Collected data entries
━━━━━━
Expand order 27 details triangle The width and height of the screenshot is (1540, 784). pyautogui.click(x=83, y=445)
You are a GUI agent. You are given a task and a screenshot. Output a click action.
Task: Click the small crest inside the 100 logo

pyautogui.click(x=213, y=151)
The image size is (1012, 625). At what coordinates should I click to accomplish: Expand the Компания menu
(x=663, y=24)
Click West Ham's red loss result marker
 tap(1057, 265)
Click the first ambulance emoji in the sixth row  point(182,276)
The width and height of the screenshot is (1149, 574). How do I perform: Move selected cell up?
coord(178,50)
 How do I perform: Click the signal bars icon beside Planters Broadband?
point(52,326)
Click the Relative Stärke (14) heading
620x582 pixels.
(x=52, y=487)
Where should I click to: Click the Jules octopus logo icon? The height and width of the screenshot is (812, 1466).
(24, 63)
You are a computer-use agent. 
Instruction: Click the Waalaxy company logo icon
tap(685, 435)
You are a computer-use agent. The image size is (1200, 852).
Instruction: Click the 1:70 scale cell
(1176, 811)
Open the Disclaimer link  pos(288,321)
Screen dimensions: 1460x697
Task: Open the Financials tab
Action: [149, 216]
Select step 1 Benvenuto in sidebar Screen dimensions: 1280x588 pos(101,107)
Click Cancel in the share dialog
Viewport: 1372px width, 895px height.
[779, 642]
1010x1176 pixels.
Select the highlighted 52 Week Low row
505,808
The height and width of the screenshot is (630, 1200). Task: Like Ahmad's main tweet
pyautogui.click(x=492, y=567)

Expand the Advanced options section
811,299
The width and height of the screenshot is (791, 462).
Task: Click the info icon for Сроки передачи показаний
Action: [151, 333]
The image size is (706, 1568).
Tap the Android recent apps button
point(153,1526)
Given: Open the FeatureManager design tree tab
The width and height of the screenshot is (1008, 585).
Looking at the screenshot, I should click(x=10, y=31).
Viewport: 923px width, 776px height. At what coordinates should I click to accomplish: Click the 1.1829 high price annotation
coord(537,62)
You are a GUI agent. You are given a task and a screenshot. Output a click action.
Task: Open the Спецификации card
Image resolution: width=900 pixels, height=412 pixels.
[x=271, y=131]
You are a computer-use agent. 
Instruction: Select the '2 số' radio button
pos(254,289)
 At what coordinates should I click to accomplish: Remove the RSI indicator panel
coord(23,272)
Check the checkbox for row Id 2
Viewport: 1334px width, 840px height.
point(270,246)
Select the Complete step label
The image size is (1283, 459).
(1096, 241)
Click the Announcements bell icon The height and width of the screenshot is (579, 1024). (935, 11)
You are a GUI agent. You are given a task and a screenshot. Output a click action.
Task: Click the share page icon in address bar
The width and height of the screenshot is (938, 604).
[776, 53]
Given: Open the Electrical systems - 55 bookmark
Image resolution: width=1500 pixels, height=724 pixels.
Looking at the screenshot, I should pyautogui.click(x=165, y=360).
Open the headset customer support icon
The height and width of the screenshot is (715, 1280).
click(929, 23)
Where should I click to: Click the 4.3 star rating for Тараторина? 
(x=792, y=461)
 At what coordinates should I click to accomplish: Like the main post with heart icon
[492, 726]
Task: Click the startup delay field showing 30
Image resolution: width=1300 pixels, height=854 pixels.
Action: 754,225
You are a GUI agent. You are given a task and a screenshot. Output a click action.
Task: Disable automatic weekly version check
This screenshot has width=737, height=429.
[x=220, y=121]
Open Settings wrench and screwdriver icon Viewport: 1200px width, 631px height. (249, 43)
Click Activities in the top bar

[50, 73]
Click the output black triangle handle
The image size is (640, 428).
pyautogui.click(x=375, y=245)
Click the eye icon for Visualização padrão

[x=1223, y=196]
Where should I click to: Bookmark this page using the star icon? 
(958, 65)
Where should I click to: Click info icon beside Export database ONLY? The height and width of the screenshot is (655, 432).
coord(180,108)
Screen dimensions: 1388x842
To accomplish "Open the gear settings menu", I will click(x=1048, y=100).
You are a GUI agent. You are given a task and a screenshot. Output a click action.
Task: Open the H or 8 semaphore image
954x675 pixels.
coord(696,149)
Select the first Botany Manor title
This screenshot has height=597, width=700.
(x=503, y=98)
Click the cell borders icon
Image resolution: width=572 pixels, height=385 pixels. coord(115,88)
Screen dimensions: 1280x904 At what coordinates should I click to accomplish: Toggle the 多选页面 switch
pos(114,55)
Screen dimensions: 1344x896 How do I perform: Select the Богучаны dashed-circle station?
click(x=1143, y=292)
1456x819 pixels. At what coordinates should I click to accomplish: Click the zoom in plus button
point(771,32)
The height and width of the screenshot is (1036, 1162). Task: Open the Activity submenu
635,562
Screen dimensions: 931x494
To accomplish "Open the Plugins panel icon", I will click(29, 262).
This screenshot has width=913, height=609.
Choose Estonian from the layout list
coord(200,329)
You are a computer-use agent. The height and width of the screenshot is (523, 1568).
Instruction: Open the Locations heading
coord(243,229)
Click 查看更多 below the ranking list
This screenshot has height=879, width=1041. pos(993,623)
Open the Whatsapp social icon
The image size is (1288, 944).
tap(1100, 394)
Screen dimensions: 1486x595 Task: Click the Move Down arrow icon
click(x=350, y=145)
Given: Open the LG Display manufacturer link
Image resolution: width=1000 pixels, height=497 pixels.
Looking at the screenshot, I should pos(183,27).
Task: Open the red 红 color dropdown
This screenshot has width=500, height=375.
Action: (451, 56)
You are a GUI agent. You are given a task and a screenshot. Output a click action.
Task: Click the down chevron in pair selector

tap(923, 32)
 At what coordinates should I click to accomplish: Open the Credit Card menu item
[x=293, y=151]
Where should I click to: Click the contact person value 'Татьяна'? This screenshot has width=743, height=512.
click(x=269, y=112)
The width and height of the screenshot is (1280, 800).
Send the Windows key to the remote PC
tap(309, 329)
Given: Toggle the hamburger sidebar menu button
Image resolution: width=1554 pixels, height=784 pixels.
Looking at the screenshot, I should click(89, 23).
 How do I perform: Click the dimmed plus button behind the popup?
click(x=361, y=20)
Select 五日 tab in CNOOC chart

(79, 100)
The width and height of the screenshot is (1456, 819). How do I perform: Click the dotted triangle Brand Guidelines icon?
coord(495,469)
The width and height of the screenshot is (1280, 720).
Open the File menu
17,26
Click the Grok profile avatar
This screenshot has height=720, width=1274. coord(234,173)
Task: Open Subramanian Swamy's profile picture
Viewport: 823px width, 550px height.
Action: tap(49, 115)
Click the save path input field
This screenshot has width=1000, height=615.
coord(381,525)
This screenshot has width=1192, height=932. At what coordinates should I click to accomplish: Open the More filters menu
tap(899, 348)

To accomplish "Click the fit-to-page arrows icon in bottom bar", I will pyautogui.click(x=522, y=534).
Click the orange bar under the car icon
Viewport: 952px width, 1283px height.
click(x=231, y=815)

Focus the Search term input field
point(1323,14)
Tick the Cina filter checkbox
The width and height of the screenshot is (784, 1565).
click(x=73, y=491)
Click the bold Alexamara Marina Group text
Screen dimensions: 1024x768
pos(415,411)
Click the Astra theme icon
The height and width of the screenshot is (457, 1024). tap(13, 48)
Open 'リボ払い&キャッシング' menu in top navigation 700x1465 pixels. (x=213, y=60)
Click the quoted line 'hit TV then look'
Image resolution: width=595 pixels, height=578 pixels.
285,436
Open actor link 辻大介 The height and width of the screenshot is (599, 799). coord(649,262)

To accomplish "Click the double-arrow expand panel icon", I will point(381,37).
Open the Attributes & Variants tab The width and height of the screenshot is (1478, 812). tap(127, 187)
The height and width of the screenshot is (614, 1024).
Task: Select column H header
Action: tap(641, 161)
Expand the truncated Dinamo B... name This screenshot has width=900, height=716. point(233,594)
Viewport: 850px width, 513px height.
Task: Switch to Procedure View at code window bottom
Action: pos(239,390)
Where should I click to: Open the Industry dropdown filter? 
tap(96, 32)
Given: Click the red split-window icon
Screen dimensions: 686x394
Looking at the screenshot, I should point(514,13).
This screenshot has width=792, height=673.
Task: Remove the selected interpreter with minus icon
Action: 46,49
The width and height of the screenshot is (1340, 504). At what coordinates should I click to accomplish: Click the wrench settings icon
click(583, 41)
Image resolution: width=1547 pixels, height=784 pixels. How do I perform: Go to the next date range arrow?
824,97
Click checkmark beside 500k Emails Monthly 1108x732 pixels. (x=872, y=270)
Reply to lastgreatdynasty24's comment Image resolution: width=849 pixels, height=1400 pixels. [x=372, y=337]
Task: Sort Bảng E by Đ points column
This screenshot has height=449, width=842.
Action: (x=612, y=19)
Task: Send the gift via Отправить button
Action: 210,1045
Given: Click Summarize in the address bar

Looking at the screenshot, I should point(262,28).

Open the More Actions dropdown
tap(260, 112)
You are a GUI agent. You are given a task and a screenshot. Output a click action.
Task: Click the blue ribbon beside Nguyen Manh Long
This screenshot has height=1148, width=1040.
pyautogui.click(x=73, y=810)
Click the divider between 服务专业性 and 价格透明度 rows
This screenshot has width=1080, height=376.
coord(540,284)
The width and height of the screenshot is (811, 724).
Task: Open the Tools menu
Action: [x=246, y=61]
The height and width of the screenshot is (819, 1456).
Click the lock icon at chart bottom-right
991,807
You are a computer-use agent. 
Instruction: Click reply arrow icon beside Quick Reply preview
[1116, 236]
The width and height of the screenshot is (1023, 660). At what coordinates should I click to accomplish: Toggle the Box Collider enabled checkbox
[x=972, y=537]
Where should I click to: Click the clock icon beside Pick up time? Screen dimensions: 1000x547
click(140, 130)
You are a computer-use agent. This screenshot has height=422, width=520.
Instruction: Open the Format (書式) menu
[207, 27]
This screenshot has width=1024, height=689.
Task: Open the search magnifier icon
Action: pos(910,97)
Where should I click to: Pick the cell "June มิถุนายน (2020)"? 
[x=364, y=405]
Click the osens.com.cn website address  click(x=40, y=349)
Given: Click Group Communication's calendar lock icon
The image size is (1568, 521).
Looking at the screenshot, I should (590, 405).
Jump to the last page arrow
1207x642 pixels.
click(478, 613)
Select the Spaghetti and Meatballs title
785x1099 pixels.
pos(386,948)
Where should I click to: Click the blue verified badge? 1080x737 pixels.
━━━━━━
■ Task goal: A complete answer reproduces every line of the records in which the word "blue" occurs.

■ Task result:
Task: Click the blue ribbon beside Nguyen Manh Long
Where should I click to: Click the blue verified badge? 1080x737 pixels.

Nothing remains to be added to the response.